Petting is an American word which is accepted in most English-speaking countries. It implies that the couple extend their sexual arousal to an increased excitement through extensive touching, particularly of the perceived erotic areas of the body. Depending on the degree of sexual inhibitions of each partner, the areas touched may be limited, but in ‘heavy’ petting all parts of the body are touched, and one or both partners is helped to orgasm by the other, but sexual intercourse does not take place. In recent years, the extent of petting has been reduced, as more young people accept sexual intercourse as a normal expression of enjoyment between two aroused people.

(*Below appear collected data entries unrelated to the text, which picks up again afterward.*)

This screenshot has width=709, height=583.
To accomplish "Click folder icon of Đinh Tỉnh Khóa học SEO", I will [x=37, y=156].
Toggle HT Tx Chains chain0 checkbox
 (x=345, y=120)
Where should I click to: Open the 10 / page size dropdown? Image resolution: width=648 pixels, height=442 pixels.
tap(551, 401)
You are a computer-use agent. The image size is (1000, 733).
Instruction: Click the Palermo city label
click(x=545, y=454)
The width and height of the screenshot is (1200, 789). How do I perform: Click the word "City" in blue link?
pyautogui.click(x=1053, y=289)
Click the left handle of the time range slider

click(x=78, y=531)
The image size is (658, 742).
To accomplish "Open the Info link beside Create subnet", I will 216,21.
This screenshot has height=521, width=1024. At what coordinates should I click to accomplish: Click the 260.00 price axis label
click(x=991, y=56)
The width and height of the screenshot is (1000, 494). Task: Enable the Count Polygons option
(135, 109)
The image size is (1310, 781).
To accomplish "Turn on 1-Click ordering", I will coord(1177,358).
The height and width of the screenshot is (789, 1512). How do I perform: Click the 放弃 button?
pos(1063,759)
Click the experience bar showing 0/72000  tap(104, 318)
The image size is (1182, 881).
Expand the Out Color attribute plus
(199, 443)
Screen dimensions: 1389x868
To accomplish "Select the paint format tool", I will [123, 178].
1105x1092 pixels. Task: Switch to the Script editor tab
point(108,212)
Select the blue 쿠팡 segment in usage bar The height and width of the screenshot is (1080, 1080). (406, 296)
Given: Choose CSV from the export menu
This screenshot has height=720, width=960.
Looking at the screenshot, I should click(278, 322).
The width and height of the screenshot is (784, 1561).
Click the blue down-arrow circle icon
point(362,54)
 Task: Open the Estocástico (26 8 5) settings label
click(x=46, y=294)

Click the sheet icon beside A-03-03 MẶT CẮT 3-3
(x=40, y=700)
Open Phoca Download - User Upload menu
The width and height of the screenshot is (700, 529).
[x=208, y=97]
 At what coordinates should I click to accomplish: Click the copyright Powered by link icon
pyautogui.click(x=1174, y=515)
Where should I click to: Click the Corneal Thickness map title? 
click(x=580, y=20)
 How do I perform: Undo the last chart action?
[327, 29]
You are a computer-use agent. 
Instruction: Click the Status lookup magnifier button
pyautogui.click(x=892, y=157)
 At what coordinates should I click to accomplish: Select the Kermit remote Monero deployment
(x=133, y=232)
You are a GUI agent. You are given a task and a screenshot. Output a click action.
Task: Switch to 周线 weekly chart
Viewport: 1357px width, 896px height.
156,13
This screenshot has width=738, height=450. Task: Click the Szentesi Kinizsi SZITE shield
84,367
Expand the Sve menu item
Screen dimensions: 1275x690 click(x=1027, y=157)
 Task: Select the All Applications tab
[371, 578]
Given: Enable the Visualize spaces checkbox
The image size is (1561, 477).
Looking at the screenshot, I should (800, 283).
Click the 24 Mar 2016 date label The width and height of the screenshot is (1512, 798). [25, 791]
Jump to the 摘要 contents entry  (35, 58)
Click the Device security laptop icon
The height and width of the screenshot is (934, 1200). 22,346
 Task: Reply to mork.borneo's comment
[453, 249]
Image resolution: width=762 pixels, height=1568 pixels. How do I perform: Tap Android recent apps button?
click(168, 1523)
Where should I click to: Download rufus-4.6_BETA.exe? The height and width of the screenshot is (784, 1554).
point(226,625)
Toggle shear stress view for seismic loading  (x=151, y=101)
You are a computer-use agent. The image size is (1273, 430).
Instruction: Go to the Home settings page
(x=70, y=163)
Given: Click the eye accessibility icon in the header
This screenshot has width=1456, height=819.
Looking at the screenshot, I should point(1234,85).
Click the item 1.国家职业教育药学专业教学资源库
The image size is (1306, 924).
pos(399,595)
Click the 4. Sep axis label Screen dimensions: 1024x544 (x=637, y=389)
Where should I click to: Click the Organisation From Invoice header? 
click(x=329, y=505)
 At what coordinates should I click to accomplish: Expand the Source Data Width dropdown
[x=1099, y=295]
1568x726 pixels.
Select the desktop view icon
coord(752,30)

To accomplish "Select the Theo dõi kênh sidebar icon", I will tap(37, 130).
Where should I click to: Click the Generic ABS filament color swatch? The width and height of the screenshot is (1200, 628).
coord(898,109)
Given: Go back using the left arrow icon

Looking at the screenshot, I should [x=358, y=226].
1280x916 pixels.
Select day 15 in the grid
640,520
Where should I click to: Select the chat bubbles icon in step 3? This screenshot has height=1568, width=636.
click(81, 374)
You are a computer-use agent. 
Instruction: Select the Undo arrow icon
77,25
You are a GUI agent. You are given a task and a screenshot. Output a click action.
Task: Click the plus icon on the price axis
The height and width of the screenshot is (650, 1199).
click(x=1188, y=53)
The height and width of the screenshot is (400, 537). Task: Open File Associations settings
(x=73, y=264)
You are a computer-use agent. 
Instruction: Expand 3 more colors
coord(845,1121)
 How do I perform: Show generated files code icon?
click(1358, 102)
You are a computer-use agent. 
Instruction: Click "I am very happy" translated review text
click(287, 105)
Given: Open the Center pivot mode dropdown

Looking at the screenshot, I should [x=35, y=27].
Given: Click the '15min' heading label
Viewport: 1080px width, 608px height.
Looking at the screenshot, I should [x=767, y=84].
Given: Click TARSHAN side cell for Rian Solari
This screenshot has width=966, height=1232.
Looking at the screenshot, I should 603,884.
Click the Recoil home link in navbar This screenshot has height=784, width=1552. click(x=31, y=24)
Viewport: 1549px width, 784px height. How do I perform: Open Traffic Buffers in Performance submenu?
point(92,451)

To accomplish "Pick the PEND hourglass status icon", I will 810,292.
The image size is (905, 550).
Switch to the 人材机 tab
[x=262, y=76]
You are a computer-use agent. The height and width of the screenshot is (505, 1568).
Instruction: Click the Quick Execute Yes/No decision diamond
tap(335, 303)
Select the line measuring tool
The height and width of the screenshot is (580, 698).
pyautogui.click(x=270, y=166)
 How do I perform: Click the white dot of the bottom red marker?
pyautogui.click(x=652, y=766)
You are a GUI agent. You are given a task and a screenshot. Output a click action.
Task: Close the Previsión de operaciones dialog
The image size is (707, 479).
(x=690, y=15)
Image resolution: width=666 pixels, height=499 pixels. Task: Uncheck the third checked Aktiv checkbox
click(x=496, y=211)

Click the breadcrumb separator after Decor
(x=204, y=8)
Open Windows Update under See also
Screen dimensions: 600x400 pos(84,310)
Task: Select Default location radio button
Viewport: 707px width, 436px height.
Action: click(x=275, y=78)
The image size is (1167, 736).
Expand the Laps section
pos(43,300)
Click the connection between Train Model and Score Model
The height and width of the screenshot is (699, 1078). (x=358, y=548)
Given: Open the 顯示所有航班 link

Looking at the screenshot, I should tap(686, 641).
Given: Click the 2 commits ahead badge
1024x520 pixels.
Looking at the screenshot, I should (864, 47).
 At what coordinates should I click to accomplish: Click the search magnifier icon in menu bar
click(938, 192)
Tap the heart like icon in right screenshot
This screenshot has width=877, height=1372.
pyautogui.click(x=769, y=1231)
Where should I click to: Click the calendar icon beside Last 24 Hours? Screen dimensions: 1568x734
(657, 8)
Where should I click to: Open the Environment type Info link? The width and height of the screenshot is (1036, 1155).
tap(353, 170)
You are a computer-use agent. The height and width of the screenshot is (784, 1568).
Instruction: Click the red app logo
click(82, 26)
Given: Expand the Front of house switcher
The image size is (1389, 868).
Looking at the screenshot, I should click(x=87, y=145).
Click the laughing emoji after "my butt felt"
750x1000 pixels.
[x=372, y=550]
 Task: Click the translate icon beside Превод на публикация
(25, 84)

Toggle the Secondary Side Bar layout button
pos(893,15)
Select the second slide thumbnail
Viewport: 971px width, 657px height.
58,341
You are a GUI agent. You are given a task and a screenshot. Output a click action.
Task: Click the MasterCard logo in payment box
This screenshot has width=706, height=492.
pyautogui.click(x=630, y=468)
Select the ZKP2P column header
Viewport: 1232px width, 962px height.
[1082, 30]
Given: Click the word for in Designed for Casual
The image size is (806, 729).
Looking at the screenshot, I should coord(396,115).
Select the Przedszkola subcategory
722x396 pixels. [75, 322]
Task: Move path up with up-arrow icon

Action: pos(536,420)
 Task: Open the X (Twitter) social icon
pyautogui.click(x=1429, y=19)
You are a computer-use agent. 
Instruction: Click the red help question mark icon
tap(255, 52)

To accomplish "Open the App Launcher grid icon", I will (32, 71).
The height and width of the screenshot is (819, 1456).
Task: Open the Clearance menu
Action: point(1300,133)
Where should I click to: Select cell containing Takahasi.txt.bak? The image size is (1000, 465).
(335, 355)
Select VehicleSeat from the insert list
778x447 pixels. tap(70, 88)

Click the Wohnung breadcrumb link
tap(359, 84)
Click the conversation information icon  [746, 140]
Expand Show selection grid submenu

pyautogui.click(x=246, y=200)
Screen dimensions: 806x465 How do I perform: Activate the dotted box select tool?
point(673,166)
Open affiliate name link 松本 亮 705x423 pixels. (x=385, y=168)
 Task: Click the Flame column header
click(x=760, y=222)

In spite of this change, petting continues to have a useful place in the sexual development of young people. It gives them the opportunity to explore each other’s bodies, including the genitals, and it helps them to interact emotionally with each other. It teaches them to learn more about their own and their partner’s erotic body areas; and if they are able to talk to each other, to learn about each other’s response to touch. It helps them to communicate with each other sexually. It makes each more sensuous, sensitive, and receptive to the other’s sexual needs.

As sexual intercourse is prohibited in petting, petting helps men, particularly, to learn the enjoyment of ‘mutual’ pleasuring of body and mind, and to avoid the conventional male myth that the objective of sex is to ‘get it in, get it off, and get it out’.